Cadavers from insects that died from the normal infection of each fungal strain were maintained for 12 days of fungal outgrowths at 25°C in the respective L:D cycles of 0:24, 6:18, 12:12, 18:6, and 24:0. Fresh cadavers and those 9 days postdeath were photographed. A sample of every three cadavers 9 or 12 days postdeath were placed in 10-ml aliquots of 0.02% Tween 80, followed by supersonic vibration for the release of conidia into the surfactant solution from each sample. The conidial concentration of the resultant suspension was assessed with a hemocytometer and converted to the number of conidia produced per cadaver. Three samples were assessed per fungal strain on each sampling occasion. The conidial yield on cadaver surfaces was used as an index of fungal infection cycle in host habitats. In addition, conidiation status of hyphal samples and conidia taken from cadaver surfaces 9 days postdeath were examined through SEM after a routine pretreatment.

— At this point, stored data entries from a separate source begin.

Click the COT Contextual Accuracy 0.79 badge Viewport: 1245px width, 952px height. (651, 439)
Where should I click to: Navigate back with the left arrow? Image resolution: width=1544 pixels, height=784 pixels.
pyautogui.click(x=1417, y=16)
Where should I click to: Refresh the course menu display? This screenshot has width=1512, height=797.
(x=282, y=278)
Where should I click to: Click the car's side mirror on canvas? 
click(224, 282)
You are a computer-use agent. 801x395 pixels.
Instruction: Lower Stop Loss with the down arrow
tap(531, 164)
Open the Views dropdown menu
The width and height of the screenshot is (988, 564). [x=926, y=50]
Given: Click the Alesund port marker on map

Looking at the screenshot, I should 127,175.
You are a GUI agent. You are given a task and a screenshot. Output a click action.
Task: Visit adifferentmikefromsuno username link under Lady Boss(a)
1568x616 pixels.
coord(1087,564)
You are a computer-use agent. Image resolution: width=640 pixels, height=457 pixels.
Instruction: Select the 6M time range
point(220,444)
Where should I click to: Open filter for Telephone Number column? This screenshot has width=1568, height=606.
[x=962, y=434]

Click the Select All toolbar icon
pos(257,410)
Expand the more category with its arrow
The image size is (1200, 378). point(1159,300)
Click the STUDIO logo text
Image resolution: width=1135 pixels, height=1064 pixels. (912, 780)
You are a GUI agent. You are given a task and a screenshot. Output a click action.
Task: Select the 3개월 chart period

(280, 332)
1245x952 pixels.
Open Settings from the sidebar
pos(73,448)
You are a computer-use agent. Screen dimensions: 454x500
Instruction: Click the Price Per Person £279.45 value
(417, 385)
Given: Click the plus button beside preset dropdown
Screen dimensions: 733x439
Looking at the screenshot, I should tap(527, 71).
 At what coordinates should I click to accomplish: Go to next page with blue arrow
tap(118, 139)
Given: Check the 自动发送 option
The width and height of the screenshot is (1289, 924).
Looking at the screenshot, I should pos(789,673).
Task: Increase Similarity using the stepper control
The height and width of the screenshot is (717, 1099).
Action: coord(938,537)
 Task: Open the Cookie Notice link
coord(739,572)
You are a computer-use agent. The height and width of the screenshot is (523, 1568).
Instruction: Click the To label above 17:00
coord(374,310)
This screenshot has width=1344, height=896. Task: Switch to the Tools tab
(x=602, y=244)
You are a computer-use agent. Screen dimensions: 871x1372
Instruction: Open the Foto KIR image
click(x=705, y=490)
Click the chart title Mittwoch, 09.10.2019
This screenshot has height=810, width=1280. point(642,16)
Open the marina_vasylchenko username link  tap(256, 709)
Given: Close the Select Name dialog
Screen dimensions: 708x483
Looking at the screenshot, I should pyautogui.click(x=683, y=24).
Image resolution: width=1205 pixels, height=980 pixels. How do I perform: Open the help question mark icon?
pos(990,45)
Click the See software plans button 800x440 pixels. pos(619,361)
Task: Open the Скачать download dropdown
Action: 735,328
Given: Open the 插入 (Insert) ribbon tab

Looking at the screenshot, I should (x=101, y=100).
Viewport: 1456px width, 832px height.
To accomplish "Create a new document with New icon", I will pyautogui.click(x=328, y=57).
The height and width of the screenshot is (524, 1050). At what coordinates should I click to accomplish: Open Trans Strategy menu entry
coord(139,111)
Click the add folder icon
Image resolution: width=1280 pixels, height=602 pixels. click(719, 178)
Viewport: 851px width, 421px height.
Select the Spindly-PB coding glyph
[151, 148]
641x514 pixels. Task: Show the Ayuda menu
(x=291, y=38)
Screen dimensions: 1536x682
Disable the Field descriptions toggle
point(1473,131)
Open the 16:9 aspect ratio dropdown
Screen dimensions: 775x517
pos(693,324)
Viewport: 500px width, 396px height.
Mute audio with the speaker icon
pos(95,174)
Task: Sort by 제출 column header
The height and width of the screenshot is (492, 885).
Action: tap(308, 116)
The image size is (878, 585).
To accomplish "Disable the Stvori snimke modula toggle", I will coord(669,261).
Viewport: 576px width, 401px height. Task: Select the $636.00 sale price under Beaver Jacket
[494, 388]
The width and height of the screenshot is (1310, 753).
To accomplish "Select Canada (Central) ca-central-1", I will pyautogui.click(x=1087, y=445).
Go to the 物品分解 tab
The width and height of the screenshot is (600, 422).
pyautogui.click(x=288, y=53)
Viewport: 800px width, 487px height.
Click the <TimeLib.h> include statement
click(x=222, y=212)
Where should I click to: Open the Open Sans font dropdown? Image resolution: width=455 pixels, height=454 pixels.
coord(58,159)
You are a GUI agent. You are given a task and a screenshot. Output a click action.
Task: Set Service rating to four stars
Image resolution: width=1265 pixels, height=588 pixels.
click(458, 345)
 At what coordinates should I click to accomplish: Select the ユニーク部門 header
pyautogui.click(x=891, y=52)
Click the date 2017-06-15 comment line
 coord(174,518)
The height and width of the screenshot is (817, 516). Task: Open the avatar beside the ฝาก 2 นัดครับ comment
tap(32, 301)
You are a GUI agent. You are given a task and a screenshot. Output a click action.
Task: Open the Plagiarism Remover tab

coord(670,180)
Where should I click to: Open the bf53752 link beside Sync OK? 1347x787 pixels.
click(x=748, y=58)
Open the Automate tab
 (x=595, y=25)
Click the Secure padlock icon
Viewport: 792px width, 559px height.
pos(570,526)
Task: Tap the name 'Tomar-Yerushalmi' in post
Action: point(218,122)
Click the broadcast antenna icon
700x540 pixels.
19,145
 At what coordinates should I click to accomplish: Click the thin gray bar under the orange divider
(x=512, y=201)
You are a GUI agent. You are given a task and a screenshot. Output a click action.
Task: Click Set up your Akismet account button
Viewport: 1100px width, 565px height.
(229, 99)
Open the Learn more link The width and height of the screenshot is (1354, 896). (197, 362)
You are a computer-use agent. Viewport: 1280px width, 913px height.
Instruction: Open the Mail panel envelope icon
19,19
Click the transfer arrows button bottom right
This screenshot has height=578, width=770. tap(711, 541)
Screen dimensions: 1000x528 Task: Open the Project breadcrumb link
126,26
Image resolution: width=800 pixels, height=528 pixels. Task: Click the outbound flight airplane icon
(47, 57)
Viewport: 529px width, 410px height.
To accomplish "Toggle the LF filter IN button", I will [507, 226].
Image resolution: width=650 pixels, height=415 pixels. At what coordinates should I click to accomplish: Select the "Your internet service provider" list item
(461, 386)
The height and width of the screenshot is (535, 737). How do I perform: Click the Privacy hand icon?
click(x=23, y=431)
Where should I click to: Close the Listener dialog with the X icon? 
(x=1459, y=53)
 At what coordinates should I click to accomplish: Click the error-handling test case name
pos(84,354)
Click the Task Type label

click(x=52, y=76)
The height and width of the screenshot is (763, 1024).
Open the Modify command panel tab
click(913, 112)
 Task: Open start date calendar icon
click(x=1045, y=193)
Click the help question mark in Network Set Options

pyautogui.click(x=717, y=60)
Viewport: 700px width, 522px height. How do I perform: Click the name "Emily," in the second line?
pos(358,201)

Western blot for expressed Slt2 and phosphorylated Slt2.
The 50-ml aliquots of a 106 conidia/ml suspension in SDBY (i.e., agar-free SDAY) were incubated on the shaking bed for 3 days at 25°C. Hyphae and blastospores collected from the cultures of each strain were repeatedly washed with sterile water, resuspended in equal volumes of CDB alone (control) or supplemented with calcofluor white 6 μg/ml (treatment), and then incubated for 30 min at 25°C. Our previous protocols (41) were used to isolate protein extracts from the stressed cultures of each Δfrq mutant and control strains and to probe expressed and phosphorylated signals of Slt2 in Western blot experiments. Briefly, the homogenized product ground in liquid nitrogen was suspended in 20 mM phosphate-buffered saline (PBS; pH 7.0) supplemented with protease inhibitor cocktail (Amresco, Solon, OH, USA) and phosphatase inhibitors (Thermo Fisher Scientific, Rockford, IL, USA). The mixture was vibrated for 30 s three times at an interval of 60 s on ice, followed by 15-min centrifugation at 15,000 × g at 4°C. Protein extract samples of 60 μg (standardized by dilution) were loaded onto 12% SDS-PAGE and transferred to polyvinylidene difluoride (PVDF) membranes (Millipore, Germany). The expressed and phosphorylated signals of Slt2 on the sample-loaded PVDF membranes were probed with the respective 1,000-fold dilutions of an anti-Mpk1 (yN-19) antibody (Santa Cruz Biotechnology, Santa Cruz, CA, USA) and an anti-phospho-p44/p42 MAPK antibody (Cell Signaling Technology, Danvers, MA, USA). The signal of expressed β-actin protein probed with an anti-actin antibody (Cell Signaling Technology) was used as a reference. The bound antibodies were reacted with 7,500-fold dilution of horseradish peroxidase (HRP) conjugated anti-rabbit antibodies (Cell Signaling Technology) and visualized in a chemiluminescence detection system (ECL Amersham Biosciences).
ACKNOWLEDGMENTS
Funding of this work was provided by the National Natural Science Foundation of China (grants 31801795 and 31772218) and the Ministry of Science and Technology of the People’s Republic of China (grant 2017YFD0201202). We declare no conflict of interest.